┌──

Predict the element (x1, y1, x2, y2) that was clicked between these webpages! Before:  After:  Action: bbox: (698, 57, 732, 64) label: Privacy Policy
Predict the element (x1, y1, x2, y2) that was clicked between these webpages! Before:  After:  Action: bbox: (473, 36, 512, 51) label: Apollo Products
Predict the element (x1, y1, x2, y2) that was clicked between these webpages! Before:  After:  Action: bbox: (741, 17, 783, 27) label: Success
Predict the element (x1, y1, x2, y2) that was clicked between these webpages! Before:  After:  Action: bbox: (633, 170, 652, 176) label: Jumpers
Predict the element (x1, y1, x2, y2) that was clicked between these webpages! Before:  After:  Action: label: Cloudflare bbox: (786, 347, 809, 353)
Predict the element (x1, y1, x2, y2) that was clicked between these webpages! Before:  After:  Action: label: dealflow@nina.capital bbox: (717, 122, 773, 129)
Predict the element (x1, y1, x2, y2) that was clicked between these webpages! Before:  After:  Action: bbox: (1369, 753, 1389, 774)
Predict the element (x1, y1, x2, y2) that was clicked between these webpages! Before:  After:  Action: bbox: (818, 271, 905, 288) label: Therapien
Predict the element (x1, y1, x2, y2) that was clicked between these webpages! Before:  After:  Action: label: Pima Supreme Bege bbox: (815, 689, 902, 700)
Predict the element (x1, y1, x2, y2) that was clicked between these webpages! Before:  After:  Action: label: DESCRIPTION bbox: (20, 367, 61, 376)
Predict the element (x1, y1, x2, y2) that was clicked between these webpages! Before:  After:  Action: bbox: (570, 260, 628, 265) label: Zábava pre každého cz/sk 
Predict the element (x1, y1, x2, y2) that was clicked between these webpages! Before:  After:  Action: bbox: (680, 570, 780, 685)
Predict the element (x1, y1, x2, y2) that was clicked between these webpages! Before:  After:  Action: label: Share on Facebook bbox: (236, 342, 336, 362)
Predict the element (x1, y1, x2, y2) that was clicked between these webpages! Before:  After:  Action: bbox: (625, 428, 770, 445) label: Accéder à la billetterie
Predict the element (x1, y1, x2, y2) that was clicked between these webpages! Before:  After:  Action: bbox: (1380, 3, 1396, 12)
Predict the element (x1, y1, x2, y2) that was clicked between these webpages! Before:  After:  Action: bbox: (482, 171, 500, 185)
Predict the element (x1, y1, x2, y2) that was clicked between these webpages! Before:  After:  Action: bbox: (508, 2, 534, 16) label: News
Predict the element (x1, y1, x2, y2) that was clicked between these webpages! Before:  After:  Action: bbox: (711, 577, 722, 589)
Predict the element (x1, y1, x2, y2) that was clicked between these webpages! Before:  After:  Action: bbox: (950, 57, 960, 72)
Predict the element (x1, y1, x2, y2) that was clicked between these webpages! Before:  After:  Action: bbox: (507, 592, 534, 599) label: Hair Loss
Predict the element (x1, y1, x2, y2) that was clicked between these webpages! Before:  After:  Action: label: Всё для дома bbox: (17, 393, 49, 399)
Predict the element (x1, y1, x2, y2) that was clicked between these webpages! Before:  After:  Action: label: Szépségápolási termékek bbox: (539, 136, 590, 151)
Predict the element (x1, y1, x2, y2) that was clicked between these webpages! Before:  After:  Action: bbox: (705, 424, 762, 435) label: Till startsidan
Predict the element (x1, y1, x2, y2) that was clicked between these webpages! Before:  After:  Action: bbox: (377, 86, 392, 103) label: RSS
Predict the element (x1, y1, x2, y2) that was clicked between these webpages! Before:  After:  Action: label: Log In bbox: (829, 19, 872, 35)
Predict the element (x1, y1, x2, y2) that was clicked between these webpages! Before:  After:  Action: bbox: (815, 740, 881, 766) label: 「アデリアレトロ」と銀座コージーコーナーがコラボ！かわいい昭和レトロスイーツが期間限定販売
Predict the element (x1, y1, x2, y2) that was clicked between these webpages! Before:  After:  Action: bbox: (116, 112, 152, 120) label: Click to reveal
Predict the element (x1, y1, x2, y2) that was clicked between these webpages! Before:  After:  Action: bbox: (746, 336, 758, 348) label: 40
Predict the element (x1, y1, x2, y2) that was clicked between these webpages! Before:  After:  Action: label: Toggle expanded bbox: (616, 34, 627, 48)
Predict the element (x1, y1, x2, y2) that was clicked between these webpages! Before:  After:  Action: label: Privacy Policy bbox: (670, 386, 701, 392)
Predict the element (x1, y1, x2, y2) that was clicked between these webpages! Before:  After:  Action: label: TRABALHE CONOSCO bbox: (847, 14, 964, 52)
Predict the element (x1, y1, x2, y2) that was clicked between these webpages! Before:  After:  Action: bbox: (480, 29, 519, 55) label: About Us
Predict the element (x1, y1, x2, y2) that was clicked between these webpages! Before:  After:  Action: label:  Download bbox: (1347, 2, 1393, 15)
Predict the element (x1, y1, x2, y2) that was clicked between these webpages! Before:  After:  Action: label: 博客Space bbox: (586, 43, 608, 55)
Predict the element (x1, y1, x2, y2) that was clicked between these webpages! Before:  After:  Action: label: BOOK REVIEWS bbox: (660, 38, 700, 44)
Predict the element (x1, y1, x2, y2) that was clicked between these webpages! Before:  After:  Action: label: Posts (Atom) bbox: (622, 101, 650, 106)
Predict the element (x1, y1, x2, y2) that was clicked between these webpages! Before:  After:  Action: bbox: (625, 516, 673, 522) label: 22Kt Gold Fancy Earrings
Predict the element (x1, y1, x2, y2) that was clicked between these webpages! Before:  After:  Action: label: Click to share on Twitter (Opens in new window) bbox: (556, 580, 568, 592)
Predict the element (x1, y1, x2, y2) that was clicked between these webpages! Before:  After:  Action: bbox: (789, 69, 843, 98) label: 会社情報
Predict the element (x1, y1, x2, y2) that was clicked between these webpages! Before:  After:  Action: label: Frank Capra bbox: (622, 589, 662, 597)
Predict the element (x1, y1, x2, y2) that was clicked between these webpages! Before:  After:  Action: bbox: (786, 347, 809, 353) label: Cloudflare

└──

INSTRUCTIONS TO FOLLOW:
For the rows running from the line containing "3, 1396, 12)" up to and including the line containing "171, 500, 185)", write them out again with "clicked" swapped for "selected" and everything else left the same. Give only those rows.

OUTPUT:
Predict the element (x1, y1, x2, y2) that was selected between these webpages! Before:  After:  Action: bbox: (1380, 3, 1396, 12)
Predict the element (x1, y1, x2, y2) that was selected between these webpages! Before:  After:  Action: bbox: (482, 171, 500, 185)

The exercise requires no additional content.